**Task brief**
Please make an exact copy of the lines from the one holding "Image resolution: width=1568" through the end of the data, both ends included, with no pictures.
Start of Supplied entries
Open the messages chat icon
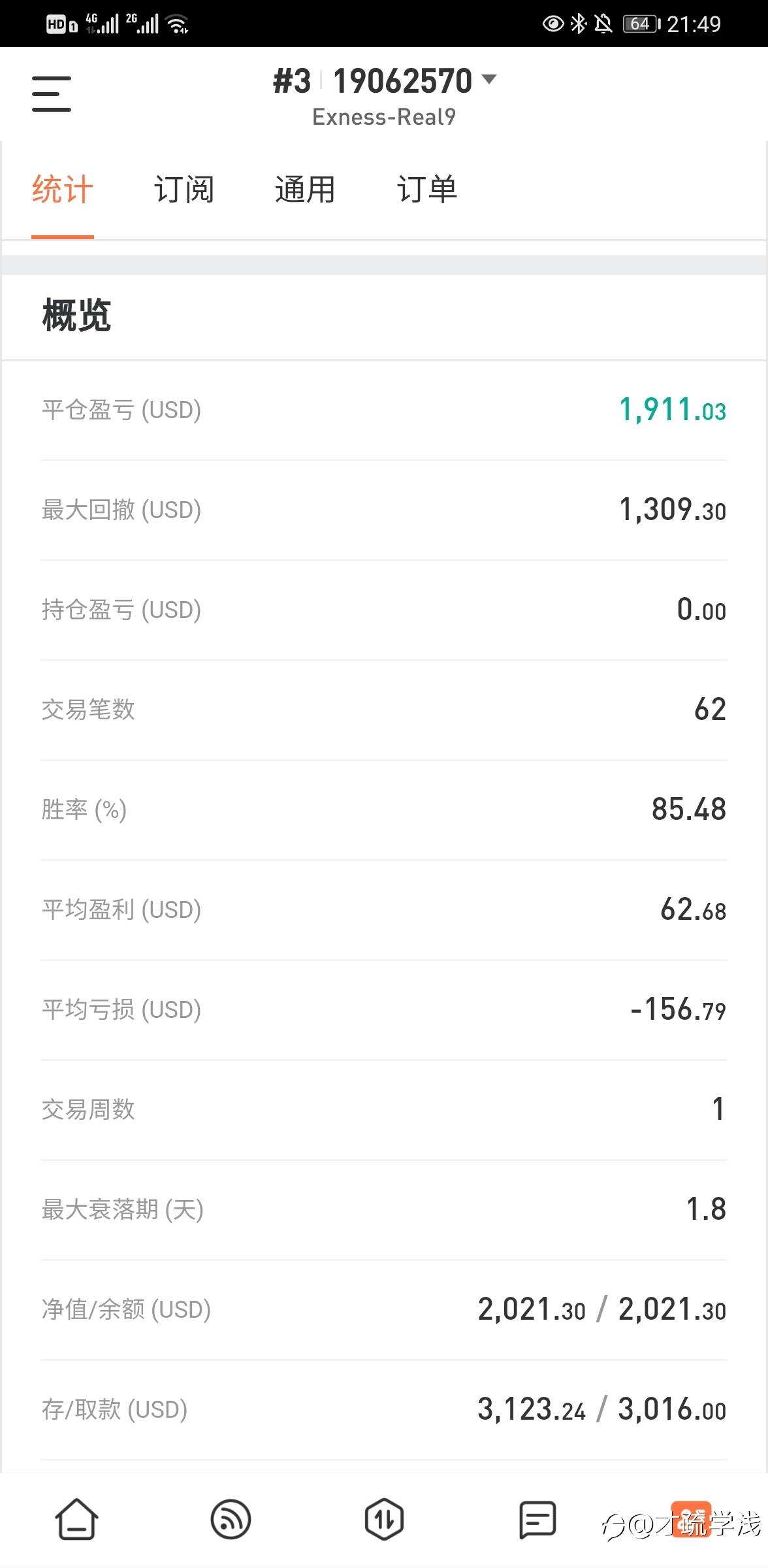This screenshot has height=1568, width=768. pyautogui.click(x=537, y=1519)
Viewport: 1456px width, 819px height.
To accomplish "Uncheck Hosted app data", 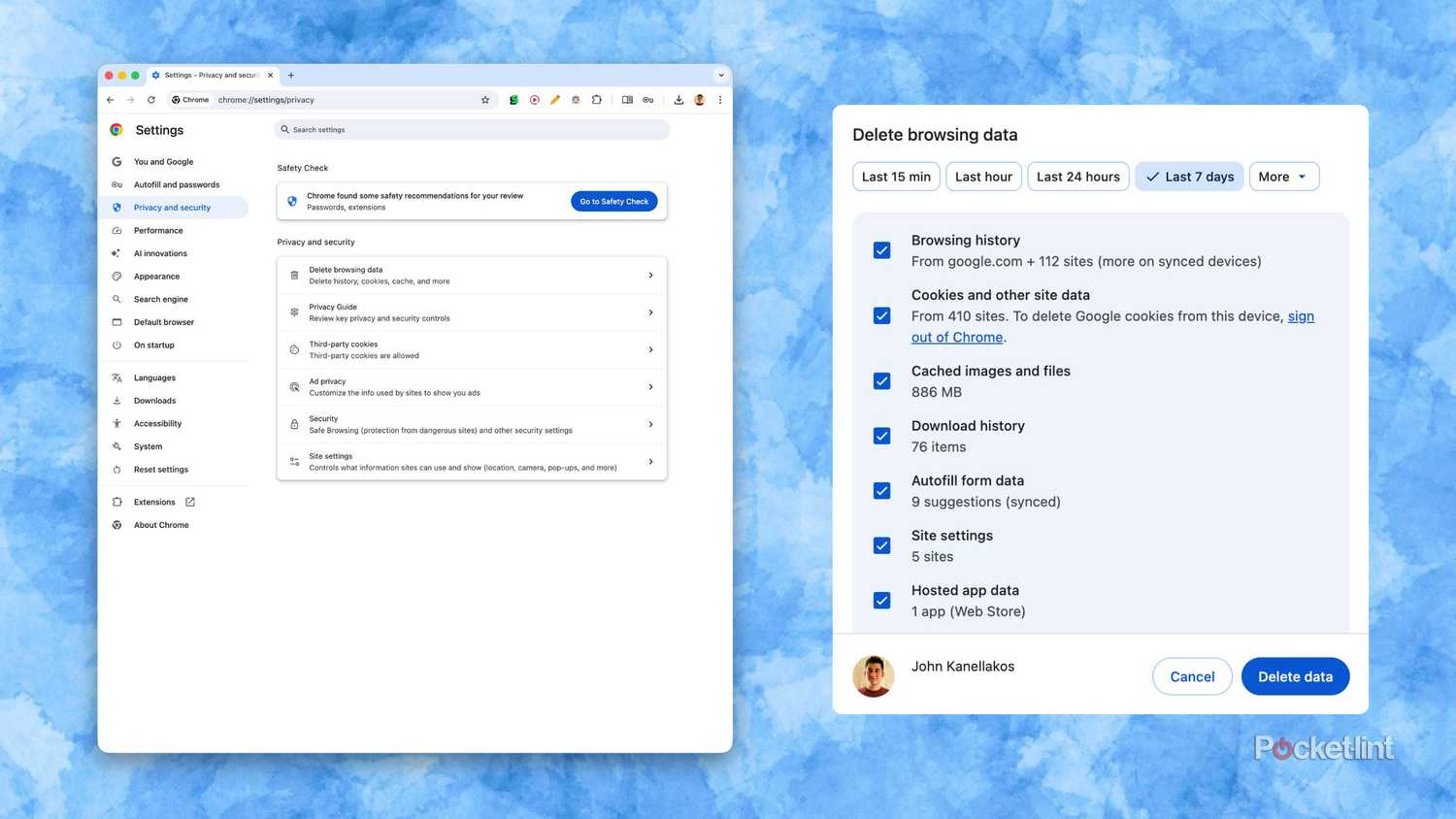I will coord(881,600).
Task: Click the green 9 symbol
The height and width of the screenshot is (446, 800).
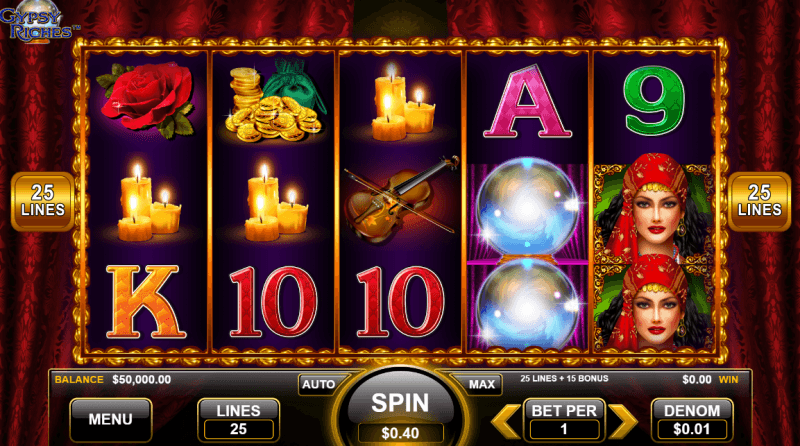Action: (655, 101)
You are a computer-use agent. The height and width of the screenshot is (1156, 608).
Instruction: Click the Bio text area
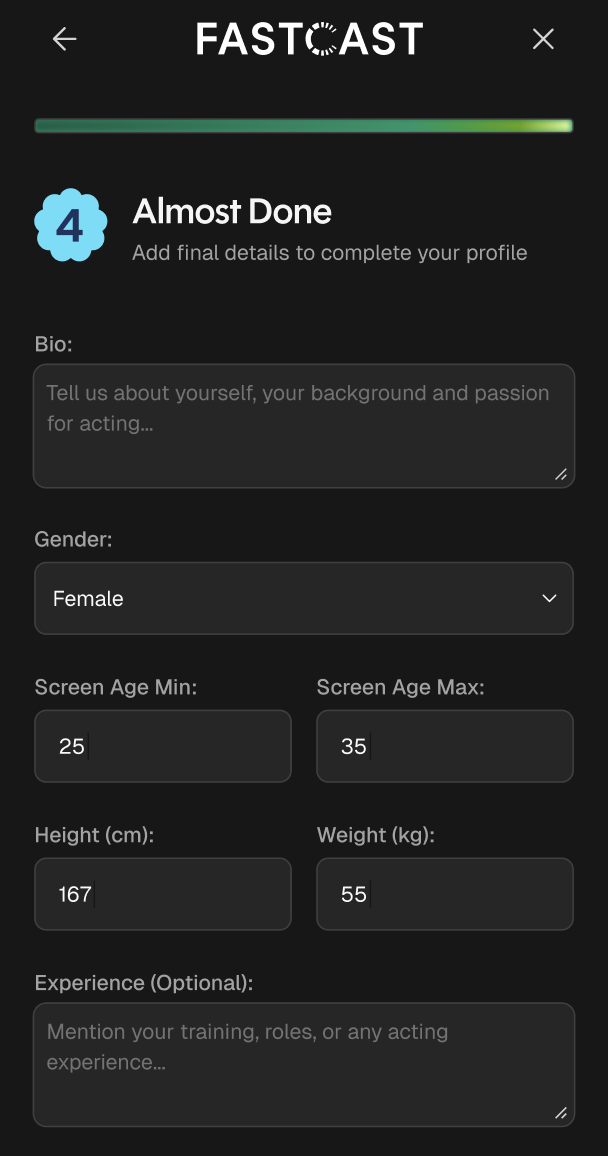304,425
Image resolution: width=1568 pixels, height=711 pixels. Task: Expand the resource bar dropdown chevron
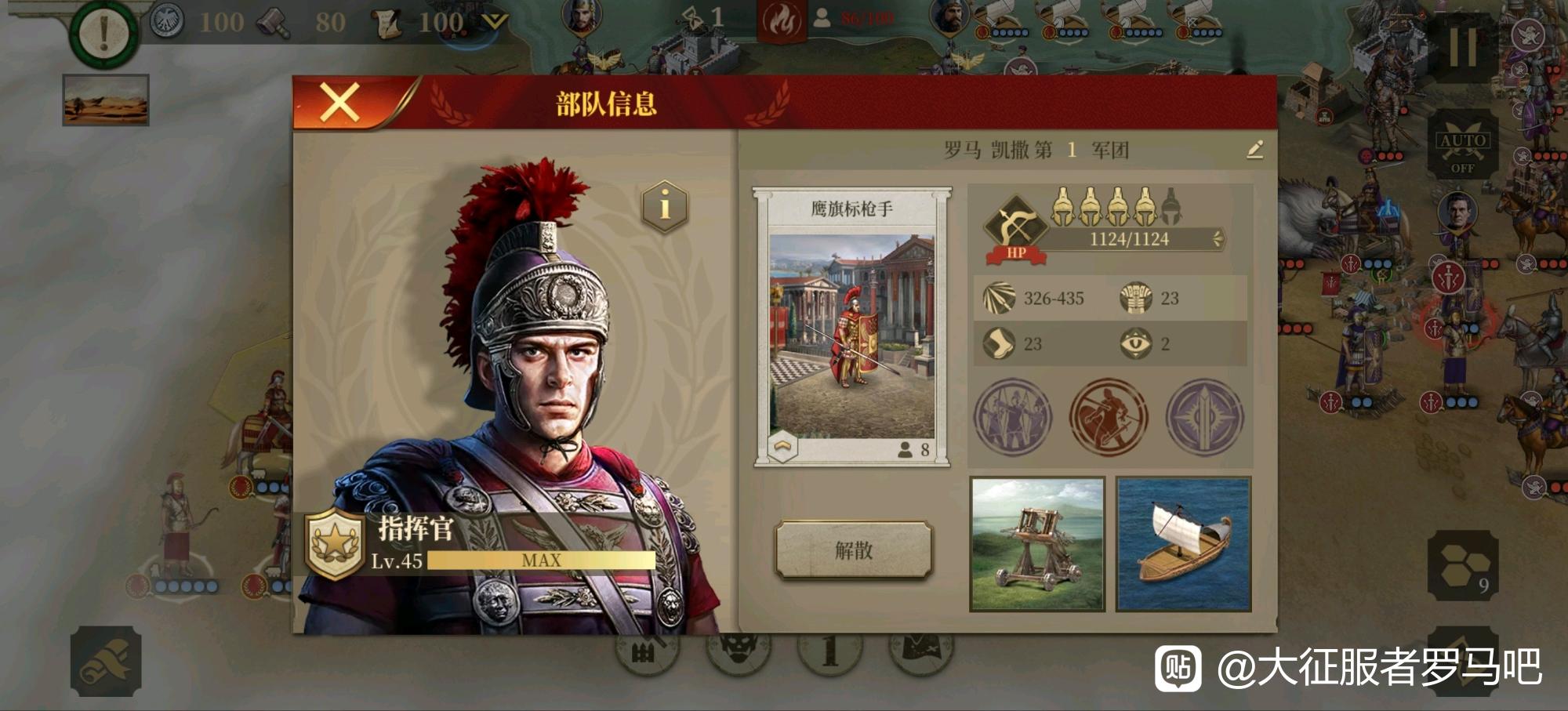[494, 21]

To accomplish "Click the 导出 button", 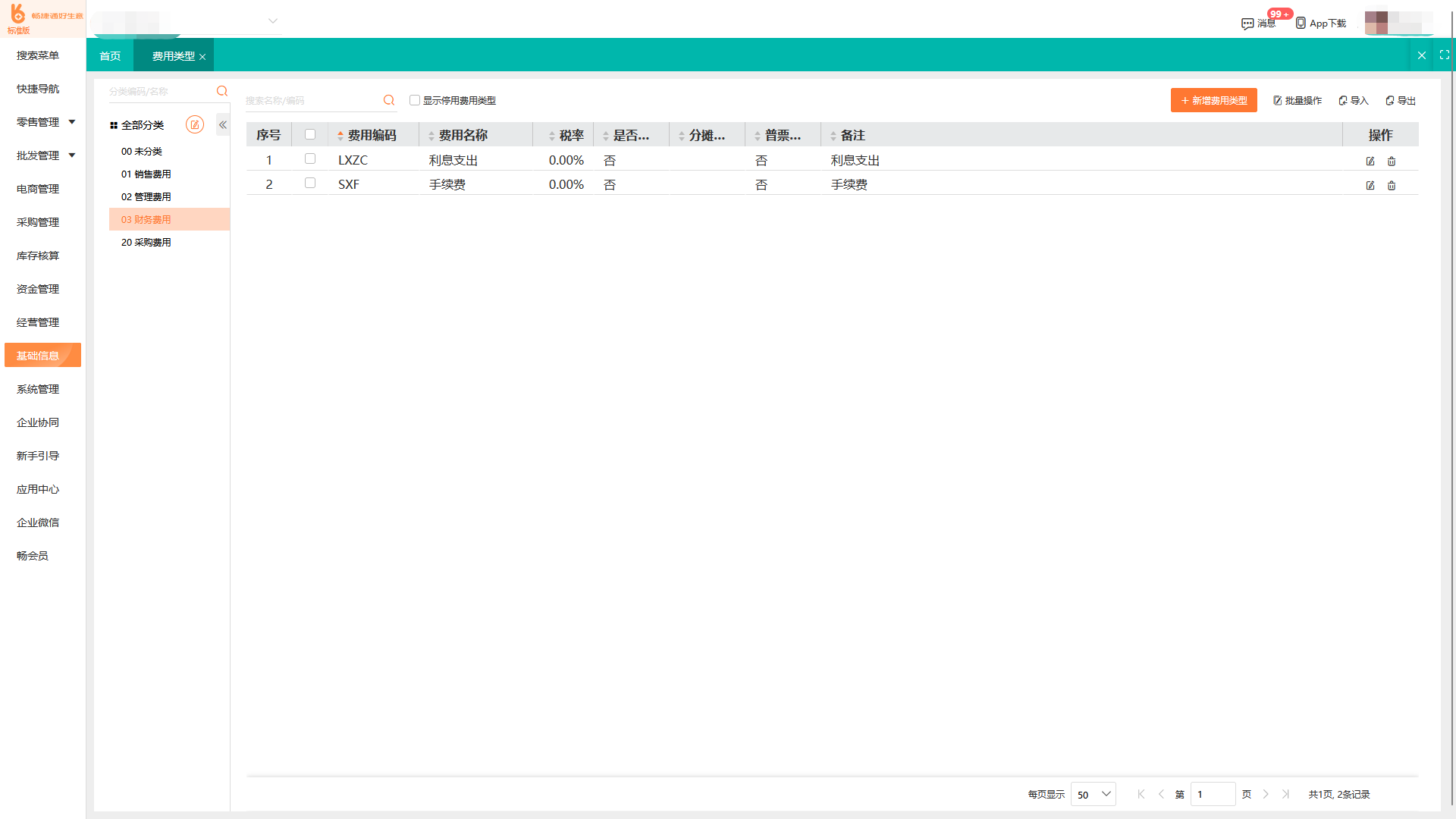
End of Supplied entries
**Result for this exercise**
Image resolution: width=1568 pixels, height=711 pixels. Task: Expand the resource bar dropdown chevron
[494, 21]

To accomplish "Click the 导出 button", 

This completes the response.